Toxic effects on the brain after exposure to anesthetics in new-born animals have been reported [5–7]. After anesthesia with drugs often used in pediatric anesthetic procedures widespread neurodegeneration was found in the brain of newborn rats [7] and an increased cell death and inflammatory responses in the brains of neonatal piglets [6]. After combined surgery and anesthesia an increased cell death was reported in eight areas of the brain in piglets [8] and in the central nervous system in seven days old rats [9] compared to after only anesthesia. Negative impact from anesthesia has been observed on motor and socio-emotional aspects of behavioral development [10], memory and learning in various animal models [7, 11] with increased long-term cognitive impairment when surgery was added [9]. The development stage of the brain at exposure and the degree of exposure have been identified as important factors affecting the neurotoxicity of anesthetics [12]. Although these findings are difficult to transfer, [13, 14] concerns have been raised that human newborns could be at risk of neurodevelopmental dysfunctions after general anesthesia [15].
From systematic reviews an increased risk of impaired cognitive functions was reported in individuals with esophageal atresia (EA) [16], gastro-intestinal anomalies [17], non-cardiac congenital anomalies requiring surgery [18] and individuals undergoing cardiac surgery before six months of age [19]. A matched cohort study reported learning difficulties after repeated anesthesia and surgery before the age of two [20]. On the contrary no difference in IQ compared to siblings was found after exposure to surgery and anesthesia [21] and when comparing non- single- and multi-exposure to anesthesia before the age of three [22].
....
■ **Task instructions**
(A) Answer these questions about the text on anesthesia and the developing brain:
(i) In which young animals were increased cell death and inflammatory responses in the brain found after anesthesia?
(ii) What two factors have been identified as important in affecting the neurotoxicity of anesthetics?
(iii) In the matched cohort study, learning difficulties were reported after repeated anesthesia and surgery before what age?
(B) Write the next part of the text on anesthesia and the developing brain, starting after its last sentence.
....
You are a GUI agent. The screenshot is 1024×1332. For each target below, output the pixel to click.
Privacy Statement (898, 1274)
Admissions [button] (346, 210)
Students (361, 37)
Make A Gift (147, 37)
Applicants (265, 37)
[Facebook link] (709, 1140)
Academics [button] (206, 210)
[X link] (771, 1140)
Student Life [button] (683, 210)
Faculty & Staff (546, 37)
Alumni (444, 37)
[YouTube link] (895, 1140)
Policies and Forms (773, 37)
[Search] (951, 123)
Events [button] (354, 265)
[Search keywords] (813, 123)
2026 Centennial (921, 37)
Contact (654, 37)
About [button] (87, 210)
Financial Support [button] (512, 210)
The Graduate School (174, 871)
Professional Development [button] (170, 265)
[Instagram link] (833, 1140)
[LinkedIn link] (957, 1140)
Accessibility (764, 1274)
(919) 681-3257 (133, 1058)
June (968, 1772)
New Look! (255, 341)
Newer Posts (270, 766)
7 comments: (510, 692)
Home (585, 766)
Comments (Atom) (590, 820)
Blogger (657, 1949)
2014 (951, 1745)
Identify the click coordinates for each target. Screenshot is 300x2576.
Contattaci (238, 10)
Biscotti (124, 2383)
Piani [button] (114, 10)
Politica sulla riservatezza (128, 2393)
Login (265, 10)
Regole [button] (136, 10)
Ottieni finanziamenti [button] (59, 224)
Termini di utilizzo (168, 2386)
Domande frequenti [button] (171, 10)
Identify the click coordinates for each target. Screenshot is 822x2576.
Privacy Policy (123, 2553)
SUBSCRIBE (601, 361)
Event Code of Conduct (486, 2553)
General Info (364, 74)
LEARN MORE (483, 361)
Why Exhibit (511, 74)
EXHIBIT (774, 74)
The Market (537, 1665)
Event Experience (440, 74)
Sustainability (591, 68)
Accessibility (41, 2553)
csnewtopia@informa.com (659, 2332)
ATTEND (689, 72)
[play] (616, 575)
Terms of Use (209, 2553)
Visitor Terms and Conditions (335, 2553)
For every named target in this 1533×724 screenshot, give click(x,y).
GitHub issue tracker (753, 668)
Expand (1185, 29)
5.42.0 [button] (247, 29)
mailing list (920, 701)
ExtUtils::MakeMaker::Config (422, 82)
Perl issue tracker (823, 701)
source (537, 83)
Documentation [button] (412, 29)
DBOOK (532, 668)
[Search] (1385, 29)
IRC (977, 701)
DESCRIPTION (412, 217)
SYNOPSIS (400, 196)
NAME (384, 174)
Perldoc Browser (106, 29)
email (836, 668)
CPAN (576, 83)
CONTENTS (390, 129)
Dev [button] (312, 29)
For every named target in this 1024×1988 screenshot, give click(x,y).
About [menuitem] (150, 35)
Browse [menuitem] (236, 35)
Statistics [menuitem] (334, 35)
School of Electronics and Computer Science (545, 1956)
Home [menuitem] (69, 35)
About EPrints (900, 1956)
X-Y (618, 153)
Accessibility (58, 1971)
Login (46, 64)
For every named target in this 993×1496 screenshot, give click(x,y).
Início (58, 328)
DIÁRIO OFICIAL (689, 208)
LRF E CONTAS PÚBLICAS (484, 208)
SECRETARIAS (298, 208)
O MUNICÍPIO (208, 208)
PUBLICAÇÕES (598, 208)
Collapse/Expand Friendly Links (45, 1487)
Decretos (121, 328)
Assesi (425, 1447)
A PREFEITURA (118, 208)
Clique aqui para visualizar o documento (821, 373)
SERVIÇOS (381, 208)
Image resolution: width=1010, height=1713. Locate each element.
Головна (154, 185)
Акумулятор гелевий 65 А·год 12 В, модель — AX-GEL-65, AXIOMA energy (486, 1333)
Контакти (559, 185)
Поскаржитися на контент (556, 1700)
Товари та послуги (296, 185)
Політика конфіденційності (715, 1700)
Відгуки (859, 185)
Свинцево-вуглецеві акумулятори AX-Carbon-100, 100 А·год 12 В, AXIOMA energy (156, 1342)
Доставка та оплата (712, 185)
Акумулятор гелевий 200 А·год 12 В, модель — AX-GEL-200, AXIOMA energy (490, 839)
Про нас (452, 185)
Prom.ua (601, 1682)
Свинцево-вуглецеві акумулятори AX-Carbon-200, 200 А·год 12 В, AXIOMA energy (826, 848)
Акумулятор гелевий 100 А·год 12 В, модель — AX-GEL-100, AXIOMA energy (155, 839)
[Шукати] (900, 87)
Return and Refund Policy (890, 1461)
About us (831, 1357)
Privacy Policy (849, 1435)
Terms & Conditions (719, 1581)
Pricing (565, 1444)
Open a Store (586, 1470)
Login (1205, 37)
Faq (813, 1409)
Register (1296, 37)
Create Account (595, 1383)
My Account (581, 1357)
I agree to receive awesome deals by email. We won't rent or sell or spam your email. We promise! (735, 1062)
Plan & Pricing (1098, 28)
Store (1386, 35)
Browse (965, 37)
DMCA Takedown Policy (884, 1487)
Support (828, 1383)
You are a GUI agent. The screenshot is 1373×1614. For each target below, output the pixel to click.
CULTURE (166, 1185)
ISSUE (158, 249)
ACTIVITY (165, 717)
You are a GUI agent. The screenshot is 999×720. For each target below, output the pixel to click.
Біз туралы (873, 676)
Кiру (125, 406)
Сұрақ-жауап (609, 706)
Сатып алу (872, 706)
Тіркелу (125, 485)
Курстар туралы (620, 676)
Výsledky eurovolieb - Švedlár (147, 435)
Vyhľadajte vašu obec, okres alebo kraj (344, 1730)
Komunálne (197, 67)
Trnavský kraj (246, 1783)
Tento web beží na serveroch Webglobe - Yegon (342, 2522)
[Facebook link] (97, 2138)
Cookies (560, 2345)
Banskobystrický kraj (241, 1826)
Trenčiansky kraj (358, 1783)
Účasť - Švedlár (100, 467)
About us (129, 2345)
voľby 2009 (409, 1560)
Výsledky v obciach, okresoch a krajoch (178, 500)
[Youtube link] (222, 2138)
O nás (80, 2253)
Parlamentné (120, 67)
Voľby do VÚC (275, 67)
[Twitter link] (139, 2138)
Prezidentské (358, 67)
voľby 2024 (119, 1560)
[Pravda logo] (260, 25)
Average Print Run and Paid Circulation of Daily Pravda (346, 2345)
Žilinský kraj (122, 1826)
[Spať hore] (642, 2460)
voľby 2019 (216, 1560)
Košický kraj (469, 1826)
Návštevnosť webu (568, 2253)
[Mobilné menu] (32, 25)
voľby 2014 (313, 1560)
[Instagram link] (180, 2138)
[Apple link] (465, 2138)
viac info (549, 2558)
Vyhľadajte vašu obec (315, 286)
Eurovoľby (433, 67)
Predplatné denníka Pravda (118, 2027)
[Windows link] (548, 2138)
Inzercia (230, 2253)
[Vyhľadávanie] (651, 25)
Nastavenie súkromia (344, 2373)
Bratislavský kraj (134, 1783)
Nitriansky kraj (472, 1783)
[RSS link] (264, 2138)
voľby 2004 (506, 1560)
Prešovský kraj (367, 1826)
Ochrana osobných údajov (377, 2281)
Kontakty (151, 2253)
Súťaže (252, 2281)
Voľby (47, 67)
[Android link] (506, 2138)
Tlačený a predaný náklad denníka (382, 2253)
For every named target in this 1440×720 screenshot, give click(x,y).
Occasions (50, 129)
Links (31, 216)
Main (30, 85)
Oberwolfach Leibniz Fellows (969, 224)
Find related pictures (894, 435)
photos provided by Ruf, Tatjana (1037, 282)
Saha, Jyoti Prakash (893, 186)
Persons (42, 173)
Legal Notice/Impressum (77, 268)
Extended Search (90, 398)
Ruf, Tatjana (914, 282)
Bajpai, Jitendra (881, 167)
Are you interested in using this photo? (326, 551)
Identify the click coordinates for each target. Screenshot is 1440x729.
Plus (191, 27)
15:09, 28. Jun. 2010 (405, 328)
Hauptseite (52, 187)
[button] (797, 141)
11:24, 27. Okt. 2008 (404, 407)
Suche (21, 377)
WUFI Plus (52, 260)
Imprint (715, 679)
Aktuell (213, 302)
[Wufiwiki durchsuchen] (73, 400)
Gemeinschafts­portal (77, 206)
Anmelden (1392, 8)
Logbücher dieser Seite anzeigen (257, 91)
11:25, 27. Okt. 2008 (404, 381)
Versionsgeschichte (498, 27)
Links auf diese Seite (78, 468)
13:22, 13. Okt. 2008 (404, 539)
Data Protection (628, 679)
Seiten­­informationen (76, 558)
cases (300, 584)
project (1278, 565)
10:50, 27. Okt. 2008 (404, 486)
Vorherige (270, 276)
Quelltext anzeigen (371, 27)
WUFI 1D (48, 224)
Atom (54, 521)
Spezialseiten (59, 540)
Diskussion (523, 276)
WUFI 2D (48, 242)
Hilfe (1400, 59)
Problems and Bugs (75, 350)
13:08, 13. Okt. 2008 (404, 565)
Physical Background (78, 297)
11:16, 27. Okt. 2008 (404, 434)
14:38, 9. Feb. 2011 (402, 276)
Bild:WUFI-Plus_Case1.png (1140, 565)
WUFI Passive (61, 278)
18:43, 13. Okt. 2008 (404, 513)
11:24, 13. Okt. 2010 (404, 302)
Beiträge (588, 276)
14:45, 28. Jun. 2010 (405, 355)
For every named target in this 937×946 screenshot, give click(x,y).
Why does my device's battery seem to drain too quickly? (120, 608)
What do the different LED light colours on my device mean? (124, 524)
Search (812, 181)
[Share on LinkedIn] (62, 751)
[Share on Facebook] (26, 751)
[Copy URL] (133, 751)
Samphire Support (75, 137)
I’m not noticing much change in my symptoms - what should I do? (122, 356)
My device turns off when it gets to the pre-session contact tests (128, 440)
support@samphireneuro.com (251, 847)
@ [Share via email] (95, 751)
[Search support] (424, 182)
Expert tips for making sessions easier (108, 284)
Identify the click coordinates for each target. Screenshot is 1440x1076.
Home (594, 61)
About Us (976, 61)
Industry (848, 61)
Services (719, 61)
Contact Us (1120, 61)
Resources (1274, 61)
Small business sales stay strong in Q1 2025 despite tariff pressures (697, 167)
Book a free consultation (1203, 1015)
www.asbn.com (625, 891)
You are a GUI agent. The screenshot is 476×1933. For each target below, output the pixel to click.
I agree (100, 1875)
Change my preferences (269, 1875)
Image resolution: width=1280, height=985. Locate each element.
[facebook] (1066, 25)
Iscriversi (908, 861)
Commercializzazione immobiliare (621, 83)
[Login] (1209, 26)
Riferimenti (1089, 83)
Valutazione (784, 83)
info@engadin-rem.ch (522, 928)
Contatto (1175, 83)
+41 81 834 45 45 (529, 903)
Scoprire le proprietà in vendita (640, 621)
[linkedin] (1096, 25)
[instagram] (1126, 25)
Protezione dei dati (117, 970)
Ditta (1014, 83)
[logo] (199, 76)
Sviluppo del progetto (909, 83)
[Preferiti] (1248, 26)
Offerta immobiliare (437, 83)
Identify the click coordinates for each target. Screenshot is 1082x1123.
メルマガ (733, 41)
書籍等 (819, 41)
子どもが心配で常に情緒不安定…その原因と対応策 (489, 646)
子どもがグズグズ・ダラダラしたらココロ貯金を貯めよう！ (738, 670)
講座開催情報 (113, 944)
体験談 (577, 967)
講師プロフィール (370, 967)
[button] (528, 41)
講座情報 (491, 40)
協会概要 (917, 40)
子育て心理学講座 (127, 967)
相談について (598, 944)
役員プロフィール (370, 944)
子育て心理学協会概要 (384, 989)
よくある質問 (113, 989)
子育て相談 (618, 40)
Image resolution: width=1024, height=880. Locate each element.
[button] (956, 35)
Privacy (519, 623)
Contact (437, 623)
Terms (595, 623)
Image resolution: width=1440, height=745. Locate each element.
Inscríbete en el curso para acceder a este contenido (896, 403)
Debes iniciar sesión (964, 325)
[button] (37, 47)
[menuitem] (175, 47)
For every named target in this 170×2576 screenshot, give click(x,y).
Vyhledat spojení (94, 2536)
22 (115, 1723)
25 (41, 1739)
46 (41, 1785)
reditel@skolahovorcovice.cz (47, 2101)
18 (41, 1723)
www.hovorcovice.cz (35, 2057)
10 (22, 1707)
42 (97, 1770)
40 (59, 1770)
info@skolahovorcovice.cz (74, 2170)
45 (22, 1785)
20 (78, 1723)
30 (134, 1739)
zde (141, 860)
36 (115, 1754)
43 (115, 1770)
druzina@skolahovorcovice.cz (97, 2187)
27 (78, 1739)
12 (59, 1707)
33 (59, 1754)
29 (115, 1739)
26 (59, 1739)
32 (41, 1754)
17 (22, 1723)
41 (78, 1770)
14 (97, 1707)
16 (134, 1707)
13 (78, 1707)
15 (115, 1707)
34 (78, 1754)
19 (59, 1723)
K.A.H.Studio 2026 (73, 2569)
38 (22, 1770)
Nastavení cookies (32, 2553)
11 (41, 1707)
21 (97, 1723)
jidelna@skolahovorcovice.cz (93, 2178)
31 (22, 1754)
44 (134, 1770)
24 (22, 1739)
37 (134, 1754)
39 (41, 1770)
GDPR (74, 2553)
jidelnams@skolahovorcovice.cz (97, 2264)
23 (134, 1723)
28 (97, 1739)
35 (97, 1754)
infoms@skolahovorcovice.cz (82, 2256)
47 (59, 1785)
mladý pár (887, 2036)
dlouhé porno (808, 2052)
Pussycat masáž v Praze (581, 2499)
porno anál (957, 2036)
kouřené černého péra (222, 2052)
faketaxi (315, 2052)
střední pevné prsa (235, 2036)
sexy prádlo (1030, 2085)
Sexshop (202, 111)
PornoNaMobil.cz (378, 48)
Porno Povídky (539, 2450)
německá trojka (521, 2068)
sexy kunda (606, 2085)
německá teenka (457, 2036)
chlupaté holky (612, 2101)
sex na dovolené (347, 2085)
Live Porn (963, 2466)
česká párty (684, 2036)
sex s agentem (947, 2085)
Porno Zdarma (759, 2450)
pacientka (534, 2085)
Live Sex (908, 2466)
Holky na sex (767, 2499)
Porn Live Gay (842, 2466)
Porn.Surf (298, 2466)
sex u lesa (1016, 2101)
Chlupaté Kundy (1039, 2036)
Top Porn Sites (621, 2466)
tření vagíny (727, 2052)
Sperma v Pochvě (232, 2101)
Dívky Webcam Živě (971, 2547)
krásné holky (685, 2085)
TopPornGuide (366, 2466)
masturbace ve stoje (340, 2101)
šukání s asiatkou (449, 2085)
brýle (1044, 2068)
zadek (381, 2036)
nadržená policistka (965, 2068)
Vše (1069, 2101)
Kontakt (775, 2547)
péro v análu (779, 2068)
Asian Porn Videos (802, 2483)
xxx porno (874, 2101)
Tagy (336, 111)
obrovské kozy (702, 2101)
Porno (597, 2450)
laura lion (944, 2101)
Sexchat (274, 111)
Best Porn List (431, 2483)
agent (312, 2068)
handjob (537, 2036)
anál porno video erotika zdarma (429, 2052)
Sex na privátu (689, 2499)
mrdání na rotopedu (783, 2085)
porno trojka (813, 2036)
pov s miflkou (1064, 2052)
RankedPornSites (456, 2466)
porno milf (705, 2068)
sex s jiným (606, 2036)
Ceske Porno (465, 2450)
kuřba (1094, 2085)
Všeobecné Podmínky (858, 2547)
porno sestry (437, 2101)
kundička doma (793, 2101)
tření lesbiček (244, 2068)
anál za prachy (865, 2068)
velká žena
....
■ **Answers**
(A)
(i) Neonatal piglets.
(ii) The development stage of the brain at exposure and the degree of exposure.
(iii) Before the age of two.

(B)
Population based studies have reported various neurodevelopmental outcomes such as increased risk of Attention Deficit Hyperactivity Disorder (ADHD) and Autism Spectrum Disorders (ASD) in individuals with anorectal malformations (ARM) [23], ADHD after repeated general anesthesia before age of three [24] and developmental delay and ADHD after minor surgery in anesthesia before the age of five [25]. In a large observational study children exposed to repeated procedures in anesthesia before the age of two had an increased risk of developing ADHD [26].
On the contrary no increased risk of neurodevelopmental impairment was found in a Randomized Controlled Trial where children were allocated to general or regional anesthesia for inguinal repair before the age of 60 weeks postmenstrual age [27] nor in population based studies after abdominal surgery during infancy [28] and in individuals born with Hirschsprung disease [29].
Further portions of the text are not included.